When we had our first baby, my husband was involved, but the baby was really more my territory. He would ask me what to do, how to do it, and when it should be done. He was certainly willing to help me out, but ultimately the responsibility was mine.
As we had more kids, he was still helpful, but again the day-to-day care and feeding responsibility laid with me. I can remember trying to get ready to go somewhere and my husband was hanging out in his home office–claiming he was ready to go. I was running around the house with my hair on fire trying to finish getting ready, making sure the kids were presentable, all the juice cups were filled, all the diapers were changed, the diaper bag was stocked–you get the picture. Finally I got all our little ducklings in a row to leave and he had to go to the bathroom, get his shoes on, find his keys, etc., all while the kids and I were steaming (mad) out in the car.

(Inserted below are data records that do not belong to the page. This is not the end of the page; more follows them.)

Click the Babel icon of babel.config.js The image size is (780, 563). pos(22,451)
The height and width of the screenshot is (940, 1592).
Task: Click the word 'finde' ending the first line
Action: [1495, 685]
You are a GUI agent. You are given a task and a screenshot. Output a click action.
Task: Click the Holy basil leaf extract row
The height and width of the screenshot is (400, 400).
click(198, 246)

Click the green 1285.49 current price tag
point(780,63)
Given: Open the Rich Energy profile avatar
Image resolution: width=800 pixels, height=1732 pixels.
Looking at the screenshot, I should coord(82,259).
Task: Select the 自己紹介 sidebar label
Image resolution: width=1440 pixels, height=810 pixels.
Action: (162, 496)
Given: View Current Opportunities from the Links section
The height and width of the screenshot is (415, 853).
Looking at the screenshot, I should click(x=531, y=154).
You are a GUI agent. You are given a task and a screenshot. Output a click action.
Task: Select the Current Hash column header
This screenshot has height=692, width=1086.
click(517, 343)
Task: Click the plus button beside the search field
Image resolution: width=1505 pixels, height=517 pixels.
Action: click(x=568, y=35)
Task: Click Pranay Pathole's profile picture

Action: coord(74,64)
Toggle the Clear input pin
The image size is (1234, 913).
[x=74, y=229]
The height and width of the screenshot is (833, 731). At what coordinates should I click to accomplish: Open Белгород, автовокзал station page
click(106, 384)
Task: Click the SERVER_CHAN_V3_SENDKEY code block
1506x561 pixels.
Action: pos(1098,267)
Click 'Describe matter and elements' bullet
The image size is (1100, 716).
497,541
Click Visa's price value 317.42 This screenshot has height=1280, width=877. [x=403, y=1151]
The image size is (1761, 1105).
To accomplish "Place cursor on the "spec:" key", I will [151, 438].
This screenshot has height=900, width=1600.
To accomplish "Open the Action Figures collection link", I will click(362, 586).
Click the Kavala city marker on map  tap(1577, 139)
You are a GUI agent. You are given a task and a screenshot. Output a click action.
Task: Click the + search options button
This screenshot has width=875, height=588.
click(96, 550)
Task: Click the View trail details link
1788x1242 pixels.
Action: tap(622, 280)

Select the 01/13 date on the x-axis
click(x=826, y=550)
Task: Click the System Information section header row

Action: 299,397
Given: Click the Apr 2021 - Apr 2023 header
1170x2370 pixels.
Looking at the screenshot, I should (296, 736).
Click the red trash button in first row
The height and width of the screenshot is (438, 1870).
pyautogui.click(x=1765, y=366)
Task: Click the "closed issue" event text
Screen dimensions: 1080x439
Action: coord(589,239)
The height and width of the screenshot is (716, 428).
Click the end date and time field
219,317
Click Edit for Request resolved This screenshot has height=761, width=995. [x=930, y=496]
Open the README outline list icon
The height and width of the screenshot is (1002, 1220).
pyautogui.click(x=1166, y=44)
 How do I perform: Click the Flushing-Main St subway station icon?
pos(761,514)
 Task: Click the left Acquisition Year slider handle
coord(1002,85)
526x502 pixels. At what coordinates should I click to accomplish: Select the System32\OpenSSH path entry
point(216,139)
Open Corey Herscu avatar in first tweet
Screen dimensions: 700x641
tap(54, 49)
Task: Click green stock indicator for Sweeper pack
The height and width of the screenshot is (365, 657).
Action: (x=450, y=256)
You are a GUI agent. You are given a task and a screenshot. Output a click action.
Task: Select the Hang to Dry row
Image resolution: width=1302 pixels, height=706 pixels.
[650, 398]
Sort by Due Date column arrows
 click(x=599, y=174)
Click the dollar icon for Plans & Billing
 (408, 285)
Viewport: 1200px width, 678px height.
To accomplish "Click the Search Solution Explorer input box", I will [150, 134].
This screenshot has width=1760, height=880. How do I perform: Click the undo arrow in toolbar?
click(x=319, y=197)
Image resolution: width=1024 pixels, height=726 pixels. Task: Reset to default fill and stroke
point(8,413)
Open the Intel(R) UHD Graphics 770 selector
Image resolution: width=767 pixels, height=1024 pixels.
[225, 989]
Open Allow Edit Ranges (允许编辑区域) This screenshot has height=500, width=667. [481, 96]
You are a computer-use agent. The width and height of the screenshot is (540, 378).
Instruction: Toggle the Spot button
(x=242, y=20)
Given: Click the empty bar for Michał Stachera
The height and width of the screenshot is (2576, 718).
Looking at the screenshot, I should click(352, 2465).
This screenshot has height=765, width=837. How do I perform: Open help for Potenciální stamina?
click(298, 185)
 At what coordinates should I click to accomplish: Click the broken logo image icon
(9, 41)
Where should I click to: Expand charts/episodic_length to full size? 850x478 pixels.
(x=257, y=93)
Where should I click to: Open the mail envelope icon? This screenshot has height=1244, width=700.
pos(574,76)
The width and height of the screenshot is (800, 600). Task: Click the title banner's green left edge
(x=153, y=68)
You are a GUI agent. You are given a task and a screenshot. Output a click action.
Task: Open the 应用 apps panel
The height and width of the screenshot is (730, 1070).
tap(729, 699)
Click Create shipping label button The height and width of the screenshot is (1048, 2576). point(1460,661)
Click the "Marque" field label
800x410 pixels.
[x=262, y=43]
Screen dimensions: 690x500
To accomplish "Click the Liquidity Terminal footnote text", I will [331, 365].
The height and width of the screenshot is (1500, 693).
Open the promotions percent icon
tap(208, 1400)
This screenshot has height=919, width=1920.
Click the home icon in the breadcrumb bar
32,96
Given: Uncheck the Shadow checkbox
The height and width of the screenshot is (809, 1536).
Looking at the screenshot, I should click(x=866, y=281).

Today, we celebrated Father’s Day, but you would hardly know it by looking at my husband. While he would have been entitled to sit around with the remote in one hand and a cold beer in the other while I took care of everything, he chose not to do anything like that. HE got up this morning and made me coffee. We scrambled trying to get out the door this morning and HE got the juice cups, all the shoes on, and all the kids out to the car. In short, he was the same fully-engaged daddy that he has become.
How this transformation took place is a story for another time. For now, let me just say that my husband is amazing.